Question

The irradiance of a beam of natural light is $$400 \mathrm{W} / \mathrm{m}^{2}$$. It impinges on the first of two consecutive ideal linear polarizers whose transmission axes are $$40.0^{\circ}$$ apart. How much light emerges from the two?

Answer

**step1 Calculate the Irradiance After the First Polarizer**

When unpolarized natural light passes through an ideal linear polarizer, the irradiance (or intensity) of the light is reduced by half. This is because the polarizer allows only the component of light vibrating along its transmission axis to pass through, effectively blocking the perpendicular component.

$$ \text{Irradiance after first polarizer} = \frac{1}{2} \times \text{Initial Irradiance} $$

Given: Initial Irradiance = $$400 \mathrm{W} / \mathrm{m}^{2}$$. Substitute this value into the formula:

$$ \text{Irradiance after first polarizer} = \frac{1}{2} \times 400 \mathrm{W} / \mathrm{m}^{2} = 200 \mathrm{W} / \mathrm{m}^{2} $$

**step2 Calculate the Irradiance After the Second Polarizer**

When polarized light passes through a second polarizer, the emerging irradiance depends on the angle between the polarization direction of the incident light (which is aligned with the transmission axis of the first polarizer) and the transmission axis of the second polarizer. This relationship is described by Malus's Law. The law states that the emerging irradiance is equal to the irradiance incident on the second polarizer multiplied by the square of the cosine of the angle between the two polarizer axes.

$$ \text{Emerging Irradiance} = \text{Irradiance after first polarizer} \times (\cos(\text{angle between axes}))^2 $$

Given: Irradiance after first polarizer = $$200 \mathrm{W} / \mathrm{m}^{2}$$, Angle between axes = $$40.0^{\circ}$$.

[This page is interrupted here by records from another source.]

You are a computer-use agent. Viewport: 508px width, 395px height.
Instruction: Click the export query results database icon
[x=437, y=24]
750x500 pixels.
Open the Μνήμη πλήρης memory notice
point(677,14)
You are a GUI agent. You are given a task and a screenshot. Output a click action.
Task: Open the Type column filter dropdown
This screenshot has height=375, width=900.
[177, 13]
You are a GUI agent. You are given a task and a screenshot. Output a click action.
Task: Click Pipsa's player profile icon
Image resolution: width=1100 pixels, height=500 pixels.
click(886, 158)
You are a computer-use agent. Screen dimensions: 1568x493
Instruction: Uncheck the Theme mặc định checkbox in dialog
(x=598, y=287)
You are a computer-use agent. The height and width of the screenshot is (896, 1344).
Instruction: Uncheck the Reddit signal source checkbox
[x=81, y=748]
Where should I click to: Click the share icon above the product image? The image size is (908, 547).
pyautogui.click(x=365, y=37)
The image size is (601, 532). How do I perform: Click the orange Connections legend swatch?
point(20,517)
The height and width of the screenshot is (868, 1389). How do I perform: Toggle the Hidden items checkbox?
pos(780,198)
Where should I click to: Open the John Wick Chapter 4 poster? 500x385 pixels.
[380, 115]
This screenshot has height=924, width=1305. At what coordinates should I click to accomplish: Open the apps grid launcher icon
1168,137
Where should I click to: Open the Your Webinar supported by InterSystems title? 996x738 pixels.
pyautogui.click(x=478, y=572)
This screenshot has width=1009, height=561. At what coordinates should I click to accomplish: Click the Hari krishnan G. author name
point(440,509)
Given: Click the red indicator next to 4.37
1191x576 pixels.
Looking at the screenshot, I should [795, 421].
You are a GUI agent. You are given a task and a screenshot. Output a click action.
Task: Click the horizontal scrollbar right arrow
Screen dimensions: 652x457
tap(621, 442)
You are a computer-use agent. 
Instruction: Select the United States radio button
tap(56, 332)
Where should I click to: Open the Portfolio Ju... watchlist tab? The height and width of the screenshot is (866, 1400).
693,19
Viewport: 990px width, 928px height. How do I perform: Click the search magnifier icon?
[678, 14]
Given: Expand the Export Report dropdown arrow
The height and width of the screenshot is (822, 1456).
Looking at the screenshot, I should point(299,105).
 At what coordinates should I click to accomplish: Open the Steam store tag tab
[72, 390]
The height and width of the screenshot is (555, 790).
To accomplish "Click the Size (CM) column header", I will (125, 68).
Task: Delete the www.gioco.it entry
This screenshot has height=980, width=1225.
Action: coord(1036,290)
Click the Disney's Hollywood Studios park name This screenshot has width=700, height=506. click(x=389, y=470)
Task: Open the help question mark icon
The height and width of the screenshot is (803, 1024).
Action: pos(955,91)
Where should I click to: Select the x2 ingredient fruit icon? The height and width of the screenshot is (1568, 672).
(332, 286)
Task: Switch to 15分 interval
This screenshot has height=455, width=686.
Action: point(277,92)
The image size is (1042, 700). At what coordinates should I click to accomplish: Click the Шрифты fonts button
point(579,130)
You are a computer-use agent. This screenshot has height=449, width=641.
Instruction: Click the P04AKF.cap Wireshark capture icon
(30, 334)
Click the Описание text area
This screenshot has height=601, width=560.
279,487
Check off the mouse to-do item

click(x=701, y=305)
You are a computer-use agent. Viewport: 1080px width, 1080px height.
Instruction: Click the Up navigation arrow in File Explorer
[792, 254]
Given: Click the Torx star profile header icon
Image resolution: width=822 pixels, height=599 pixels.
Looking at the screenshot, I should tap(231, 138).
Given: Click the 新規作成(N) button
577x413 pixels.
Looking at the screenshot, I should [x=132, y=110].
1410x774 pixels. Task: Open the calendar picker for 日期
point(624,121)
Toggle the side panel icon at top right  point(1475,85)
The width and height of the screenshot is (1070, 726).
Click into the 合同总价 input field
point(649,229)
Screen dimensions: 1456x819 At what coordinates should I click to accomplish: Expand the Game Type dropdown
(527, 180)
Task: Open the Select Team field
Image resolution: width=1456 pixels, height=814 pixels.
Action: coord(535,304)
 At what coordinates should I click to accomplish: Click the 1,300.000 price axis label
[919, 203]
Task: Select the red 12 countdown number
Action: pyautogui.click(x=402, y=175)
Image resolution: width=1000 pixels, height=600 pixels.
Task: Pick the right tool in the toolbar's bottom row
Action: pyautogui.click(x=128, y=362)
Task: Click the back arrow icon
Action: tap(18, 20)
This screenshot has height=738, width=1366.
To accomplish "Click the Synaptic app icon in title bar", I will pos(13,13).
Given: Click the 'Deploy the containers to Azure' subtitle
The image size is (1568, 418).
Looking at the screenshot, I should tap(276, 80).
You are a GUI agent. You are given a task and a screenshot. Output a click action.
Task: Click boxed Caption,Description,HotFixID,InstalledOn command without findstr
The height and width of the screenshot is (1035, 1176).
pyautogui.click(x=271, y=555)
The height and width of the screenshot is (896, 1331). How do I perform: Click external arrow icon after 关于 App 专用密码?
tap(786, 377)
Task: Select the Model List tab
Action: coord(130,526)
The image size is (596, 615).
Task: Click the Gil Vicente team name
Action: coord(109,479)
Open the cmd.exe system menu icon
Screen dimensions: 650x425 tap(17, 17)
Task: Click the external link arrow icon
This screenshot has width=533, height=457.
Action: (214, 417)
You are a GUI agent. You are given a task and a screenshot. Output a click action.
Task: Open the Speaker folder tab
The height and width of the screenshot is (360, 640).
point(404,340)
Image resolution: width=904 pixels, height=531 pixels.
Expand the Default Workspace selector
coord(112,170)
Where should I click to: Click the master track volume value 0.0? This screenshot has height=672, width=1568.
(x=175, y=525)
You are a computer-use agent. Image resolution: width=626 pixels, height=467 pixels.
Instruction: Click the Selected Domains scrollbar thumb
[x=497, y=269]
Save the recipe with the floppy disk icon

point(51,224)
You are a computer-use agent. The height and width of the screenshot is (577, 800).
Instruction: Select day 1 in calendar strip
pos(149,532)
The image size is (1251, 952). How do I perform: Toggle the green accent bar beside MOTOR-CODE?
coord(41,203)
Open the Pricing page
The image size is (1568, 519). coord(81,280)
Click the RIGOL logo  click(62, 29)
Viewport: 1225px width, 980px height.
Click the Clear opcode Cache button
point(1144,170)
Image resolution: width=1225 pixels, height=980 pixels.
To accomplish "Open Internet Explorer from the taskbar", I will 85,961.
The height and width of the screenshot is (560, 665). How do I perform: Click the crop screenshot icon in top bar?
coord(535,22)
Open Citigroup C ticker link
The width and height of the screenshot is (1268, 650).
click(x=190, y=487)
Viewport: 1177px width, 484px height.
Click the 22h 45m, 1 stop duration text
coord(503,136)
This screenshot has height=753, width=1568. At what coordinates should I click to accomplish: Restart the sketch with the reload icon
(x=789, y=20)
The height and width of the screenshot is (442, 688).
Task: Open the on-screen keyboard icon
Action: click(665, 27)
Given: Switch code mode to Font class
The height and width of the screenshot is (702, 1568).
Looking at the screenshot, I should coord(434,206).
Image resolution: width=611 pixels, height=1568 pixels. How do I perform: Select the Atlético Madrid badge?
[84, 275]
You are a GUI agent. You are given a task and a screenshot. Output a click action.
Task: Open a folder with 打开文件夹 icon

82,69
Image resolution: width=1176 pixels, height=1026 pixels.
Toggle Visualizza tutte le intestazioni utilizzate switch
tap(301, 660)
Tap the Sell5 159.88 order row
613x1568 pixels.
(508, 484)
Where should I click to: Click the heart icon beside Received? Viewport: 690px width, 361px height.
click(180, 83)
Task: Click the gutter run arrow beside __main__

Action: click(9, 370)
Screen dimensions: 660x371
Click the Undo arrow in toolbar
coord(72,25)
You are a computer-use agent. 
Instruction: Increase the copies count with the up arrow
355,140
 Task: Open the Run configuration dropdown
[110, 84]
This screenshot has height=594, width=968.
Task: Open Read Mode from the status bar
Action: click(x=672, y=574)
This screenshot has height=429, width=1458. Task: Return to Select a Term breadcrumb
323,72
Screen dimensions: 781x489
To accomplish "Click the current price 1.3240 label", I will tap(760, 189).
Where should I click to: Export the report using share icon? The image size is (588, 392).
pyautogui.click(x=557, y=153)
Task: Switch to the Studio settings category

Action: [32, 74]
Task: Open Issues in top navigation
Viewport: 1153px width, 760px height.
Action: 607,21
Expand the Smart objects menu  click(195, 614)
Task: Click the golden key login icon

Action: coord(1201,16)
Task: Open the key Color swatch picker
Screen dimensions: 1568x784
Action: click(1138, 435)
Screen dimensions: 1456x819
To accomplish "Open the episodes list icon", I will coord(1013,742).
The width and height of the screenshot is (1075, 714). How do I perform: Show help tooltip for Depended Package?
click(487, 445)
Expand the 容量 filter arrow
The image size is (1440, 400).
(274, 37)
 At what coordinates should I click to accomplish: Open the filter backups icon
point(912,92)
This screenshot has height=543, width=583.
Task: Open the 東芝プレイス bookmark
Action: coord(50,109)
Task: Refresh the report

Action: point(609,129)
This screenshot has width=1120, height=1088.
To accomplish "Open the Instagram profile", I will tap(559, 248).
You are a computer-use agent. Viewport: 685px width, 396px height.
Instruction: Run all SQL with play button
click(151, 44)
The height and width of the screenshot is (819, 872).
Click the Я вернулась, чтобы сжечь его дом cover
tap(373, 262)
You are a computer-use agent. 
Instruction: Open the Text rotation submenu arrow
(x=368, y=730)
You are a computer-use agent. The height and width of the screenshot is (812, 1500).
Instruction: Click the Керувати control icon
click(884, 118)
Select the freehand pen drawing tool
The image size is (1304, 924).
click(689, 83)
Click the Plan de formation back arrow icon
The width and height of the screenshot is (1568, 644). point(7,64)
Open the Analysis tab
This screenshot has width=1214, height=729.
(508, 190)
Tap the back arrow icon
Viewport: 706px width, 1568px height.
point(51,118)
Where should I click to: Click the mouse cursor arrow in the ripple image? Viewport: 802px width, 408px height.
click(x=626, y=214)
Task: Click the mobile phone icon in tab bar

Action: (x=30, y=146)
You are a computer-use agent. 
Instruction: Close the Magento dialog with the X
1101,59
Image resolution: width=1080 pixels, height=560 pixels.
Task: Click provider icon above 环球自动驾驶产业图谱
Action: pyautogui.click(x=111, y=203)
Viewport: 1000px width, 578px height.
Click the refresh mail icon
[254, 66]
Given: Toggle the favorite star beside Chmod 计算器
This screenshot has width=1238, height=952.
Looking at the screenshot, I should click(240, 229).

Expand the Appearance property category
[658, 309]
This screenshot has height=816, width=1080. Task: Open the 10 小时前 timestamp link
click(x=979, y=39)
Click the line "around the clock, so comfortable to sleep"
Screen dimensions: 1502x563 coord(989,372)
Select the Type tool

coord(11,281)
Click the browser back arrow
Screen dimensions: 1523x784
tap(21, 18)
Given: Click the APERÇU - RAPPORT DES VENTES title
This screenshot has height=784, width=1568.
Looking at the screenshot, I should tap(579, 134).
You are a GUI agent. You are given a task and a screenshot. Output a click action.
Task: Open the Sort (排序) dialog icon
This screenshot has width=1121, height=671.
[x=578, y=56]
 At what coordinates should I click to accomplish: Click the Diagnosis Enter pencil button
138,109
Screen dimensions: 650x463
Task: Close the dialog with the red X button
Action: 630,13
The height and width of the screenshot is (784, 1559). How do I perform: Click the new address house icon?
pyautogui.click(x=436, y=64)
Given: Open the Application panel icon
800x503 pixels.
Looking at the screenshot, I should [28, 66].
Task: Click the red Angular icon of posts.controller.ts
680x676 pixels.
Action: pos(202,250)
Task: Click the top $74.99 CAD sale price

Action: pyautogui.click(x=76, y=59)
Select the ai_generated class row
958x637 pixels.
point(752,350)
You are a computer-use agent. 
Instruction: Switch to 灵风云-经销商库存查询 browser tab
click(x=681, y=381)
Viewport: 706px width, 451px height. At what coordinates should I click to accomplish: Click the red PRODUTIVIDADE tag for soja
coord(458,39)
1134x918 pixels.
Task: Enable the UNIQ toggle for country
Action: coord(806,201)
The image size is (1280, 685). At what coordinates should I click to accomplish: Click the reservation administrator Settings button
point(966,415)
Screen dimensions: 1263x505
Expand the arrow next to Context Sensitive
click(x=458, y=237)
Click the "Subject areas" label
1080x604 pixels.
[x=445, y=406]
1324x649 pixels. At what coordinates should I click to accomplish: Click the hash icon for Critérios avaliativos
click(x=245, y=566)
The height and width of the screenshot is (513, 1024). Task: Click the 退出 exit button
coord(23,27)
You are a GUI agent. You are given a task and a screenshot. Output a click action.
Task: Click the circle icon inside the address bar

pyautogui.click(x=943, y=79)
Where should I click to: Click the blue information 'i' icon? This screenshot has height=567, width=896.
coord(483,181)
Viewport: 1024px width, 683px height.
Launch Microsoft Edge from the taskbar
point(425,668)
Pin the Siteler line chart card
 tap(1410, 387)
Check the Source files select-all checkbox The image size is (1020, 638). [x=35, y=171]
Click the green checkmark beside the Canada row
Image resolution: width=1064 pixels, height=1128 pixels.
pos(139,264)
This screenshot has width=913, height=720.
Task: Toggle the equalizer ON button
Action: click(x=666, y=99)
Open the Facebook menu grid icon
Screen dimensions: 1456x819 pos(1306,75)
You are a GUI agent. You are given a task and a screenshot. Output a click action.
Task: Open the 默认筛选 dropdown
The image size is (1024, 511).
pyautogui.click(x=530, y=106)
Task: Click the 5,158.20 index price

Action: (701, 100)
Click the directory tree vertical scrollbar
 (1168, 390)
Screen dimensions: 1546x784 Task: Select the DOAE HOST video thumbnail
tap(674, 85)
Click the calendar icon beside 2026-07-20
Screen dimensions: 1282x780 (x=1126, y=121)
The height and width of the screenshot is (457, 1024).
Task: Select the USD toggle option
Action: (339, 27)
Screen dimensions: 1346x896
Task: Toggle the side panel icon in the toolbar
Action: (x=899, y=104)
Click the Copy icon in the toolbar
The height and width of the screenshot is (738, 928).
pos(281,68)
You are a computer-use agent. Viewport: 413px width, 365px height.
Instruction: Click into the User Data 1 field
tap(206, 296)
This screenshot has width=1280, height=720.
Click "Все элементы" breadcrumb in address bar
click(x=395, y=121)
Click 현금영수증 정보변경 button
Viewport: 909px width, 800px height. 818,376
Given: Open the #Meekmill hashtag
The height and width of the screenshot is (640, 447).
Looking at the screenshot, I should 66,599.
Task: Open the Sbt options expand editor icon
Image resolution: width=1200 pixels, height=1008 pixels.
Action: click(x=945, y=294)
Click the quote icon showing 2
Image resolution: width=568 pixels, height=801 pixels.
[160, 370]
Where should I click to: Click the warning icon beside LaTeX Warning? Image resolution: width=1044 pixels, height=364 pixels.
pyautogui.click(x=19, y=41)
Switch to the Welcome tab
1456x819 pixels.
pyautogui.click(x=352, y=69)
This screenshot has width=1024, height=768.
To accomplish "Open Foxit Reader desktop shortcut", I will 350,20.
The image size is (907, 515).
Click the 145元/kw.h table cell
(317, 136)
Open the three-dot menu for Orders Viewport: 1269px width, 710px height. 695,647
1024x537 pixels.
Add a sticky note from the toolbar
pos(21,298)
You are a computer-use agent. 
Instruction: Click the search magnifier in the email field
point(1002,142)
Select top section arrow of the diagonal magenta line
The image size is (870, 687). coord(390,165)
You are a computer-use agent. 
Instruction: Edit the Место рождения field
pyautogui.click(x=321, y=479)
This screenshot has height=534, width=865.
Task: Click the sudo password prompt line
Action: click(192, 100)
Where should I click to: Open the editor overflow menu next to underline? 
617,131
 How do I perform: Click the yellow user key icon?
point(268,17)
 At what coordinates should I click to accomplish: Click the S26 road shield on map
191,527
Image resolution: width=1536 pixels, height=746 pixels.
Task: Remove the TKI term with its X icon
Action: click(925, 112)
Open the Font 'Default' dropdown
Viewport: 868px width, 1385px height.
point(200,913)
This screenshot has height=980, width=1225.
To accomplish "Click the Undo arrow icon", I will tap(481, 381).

First, we find the cosine of the angle:

$$ \cos 40.0^{\circ} \approx 0.76604 $$

Next, we square this value:

$$ (\cos 40.0^{\circ})^2 \approx (0.76604)^2 \approx 0.58681 $$

Finally, we multiply the irradiance after the first polarizer by this factor:

$$ \text{Emerging Irradiance} = 200 \mathrm{W} / \mathrm{m}^{2} \times 0.58681 \approx 117.362 \mathrm{W} / \mathrm{m}^{2} $$

Rounding the result to three significant figures (to match the precision of the given values), the emerging irradiance is approximately $$117 \mathrm{W} / \mathrm{m}^{2}$$.

Alternative answer

Answer: 117 W/m² Explain
This is a question about how the brightness of light changes when it goes through special filters called polarizers . The solving step is:

First, think of light from a regular lamp or the sun. It wiggles in all sorts of directions! When this kind of light hits the first polarizer (it's like a special fence), only about half of the light can get through because the polarizer only lets wiggles in one direction pass.
So, the initial brightness (irradiance) was 400 W/m². After the first polarizer, it becomes:
400 W/m² / 2 = 200 W/m²

Now, all the light that got through the first polarizer is wiggling in just one direction. This light then goes to the second polarizer. This second polarizer is turned at an angle of 40.0° compared to the first one. When already "organized" light goes through another polarizer that's turned, a special rule applies. We have to multiply the light's current brightness by the square of the cosine of the angle between the two polarizers.
So, we calculate cos(40.0°), which is about 0.766.
Then we square that: (0.766)² ≈ 0.587.
Finally, we multiply the brightness from the first polarizer by this number:
200 W/m² * 0.587 = 117.4 W/m²

If we round that to a nice easy number, it's about 117 W/m².

Alternative answer

Answer: 117 W/m² Explain
This is a question about the polarization of light and Malus's Law . The solving step is:

1. First, let's figure out how much light gets through the first polarizer. Since the original light is "natural" (unpolarized) and the polarizer is "ideal," it means exactly half of the light's intensity gets through.
So, 400 W/m² ÷ 2 = 200 W/m².

2. Next, this partially polarized light hits the second polarizer. The rule for this is called Malus's Law, which says the intensity changes based on the cosine squared of the angle between the light's polarization and the second polarizer's axis.
The formula is: Intensity_after = Intensity_before × cos²(angle).
Here, Intensity_before is 200 W/m², and the angle is 40.0°.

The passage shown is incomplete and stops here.